When Lucy, my 5 year old daughter, was born Mum was of course joyous – but a shadow appeared when she said, ‘it is a shame the world is what it is nowadays’. What did she mean?
I (p)rattled off a list to support my contention that we live in a Golden Age the crown heads of Europe could only have dreamt of in centuries past – and that my daughter was blessed. Health and medicine, technology and opportunity all have developed for us in NSW in stellar fashion; even the least advantaged are better off. I thought, what opportunities did Mum, as a female have graduating with a Leaving Certificate compared to those Lucy will have?
I pointed out that Mum was born on 30th August 1939 and by the time she was 10, the world lived with the spectre of MAD after the horrors of 1945. We didn’t even discuss what was happening to the Jews in her early years of life but on reflection this, and the purges in the Soviet Union or the genocide in Cambodia didn’t impact on her life for one reason, because she didn’t know about them.
Dad, was one of 7 boys on a farm, without electricity and the crippling effects of polio evident everywhere in the pastoral community. He would still see the 1950s as halcyon days. I guess it corresponds with his youth – and it is as simple as that.
So, what do we make of the naysayers? And they are legion. Why, when any objective measure says we are progressing and infinitely better off?
The most obvious answer is that the media and our high levels of hyper-connectivity publicise what is bad – all of it – and people soak this up without reflection.

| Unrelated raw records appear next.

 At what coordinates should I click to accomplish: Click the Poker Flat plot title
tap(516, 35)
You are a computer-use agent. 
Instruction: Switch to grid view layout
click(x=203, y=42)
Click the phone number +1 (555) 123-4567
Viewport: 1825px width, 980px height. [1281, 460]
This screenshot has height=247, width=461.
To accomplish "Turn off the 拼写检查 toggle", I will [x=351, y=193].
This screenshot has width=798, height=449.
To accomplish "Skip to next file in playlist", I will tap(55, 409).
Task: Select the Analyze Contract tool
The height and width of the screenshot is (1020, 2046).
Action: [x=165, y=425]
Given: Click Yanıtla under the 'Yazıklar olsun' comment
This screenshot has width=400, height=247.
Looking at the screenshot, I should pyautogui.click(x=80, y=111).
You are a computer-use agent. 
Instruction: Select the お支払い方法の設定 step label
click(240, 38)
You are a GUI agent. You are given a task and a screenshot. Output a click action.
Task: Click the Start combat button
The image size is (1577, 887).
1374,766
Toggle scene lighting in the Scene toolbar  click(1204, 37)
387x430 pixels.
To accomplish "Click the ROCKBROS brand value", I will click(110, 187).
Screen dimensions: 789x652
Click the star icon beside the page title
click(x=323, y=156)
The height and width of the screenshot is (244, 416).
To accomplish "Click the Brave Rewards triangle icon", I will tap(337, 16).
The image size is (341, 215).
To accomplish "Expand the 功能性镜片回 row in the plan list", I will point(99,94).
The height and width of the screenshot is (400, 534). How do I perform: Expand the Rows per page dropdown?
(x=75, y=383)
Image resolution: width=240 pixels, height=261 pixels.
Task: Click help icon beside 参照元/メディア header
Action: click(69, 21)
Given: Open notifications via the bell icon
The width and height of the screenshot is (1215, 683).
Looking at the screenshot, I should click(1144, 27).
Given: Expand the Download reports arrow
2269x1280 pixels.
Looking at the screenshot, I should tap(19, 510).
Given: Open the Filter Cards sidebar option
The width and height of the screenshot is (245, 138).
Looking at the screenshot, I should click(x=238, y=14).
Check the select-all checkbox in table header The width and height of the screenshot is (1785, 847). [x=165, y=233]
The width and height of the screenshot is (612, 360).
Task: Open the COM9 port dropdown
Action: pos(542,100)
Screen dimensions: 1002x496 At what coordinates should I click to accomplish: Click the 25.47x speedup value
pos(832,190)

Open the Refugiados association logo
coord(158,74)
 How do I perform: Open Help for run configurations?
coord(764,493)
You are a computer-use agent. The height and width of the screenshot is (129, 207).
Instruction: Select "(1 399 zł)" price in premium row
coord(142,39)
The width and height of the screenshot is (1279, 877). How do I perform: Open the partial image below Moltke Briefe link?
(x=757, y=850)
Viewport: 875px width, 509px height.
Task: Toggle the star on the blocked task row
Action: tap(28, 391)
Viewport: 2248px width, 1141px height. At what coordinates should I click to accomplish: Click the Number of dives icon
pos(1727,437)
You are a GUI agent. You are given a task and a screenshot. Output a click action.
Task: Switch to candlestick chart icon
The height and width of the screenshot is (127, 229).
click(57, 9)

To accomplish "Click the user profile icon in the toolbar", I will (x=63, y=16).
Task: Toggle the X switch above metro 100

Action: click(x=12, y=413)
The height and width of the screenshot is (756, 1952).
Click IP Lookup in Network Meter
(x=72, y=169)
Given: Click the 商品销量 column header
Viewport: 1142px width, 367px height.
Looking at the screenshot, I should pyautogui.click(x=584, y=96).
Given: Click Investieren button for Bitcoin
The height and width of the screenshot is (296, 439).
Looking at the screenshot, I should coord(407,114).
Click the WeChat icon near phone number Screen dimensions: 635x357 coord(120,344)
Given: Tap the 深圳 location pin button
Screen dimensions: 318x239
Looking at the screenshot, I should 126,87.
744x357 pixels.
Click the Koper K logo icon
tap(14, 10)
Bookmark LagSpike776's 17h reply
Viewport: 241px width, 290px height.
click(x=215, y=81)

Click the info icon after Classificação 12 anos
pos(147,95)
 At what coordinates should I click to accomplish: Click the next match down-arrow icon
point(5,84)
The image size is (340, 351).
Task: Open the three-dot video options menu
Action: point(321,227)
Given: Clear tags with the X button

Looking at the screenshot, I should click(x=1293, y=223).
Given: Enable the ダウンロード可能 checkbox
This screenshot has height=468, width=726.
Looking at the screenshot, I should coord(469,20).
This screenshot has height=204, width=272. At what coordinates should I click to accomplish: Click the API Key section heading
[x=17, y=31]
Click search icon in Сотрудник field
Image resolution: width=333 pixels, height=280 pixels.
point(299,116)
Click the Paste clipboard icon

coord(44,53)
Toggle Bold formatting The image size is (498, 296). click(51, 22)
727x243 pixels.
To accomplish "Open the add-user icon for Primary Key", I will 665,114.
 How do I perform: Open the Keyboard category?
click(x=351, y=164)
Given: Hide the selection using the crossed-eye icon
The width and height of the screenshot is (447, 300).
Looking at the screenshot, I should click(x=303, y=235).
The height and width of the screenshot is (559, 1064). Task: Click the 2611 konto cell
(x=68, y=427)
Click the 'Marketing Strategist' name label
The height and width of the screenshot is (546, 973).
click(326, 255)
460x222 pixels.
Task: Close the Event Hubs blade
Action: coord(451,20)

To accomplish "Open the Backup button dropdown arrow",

A range of international attempts at measuring well-being rank Australia very highly. The Human Development Index ranks Australia 3rd in well-being behind Iceland and Norway. “The HDI provides a composite measure of three dimensions of human development: living a long and healthy life (measured by life expectancy), being educated (measured by adult literacy and enrolment at the primary, secondary and tertiary level) and having a decent standard of living.” Interestingly enough, the UK is 16th and New Zealand 19th.
Australia capital cities constantly rank in the top 10 in the world to live, in fact, half of this list is made of our metropolis.
Education is often one of the main arguments or examples of how it has all gone to Hell with this generation. It is not just the current affairs shows that demonise youth. This Heckler article is more accurate than funny in its response to the legion of commentators on Australia’s ‘declining’ literacy standards. Anyone who doubts this decline should delve into the post-war examiner’s reports and see the litany of concerns re: the spelling and essay skills of candidates and that’s when very few completed the final year(s) of high school.
We are in a Golden Age, by any measure, us, who reside in NSW in the first decade of the 21st century. Or, at least that’s what I’ll tell my children!